### STORED ROWS
━━━━━━━━━━

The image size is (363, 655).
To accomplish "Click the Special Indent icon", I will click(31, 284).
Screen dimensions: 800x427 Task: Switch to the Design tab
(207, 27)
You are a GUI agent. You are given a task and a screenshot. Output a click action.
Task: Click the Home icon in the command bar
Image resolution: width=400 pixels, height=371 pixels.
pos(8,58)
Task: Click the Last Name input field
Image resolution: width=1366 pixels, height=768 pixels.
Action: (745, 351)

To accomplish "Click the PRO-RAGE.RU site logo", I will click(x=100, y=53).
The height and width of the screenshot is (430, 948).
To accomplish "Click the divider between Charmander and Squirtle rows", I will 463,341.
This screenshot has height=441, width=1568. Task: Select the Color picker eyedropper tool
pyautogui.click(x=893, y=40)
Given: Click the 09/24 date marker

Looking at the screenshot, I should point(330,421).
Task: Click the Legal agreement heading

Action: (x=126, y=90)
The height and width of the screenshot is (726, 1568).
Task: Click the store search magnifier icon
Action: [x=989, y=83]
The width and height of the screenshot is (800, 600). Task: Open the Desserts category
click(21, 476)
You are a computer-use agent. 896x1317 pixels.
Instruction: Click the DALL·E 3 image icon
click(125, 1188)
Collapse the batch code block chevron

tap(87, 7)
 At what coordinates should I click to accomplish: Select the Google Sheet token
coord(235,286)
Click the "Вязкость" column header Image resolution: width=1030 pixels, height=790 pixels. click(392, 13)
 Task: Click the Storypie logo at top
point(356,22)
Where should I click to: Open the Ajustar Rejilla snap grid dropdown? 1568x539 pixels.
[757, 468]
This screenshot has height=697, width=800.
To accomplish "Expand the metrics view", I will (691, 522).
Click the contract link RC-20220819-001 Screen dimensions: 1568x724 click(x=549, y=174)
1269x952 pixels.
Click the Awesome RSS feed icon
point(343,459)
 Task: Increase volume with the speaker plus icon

━━━━━━━━━━

Can you repeat the rows from the beginning through the line containing "Action: (745, 351)", inclusive, changing "Image resolution" to "Screen resolution" and leaving everything else the same?

The image size is (363, 655).
To accomplish "Click the Special Indent icon", I will click(31, 284).
Screen dimensions: 800x427 Task: Switch to the Design tab
(207, 27)
You are a GUI agent. You are given a task and a screenshot. Output a click action.
Task: Click the Home icon in the command bar
Screen resolution: width=400 pixels, height=371 pixels.
pos(8,58)
Task: Click the Last Name input field
Screen resolution: width=1366 pixels, height=768 pixels.
Action: (745, 351)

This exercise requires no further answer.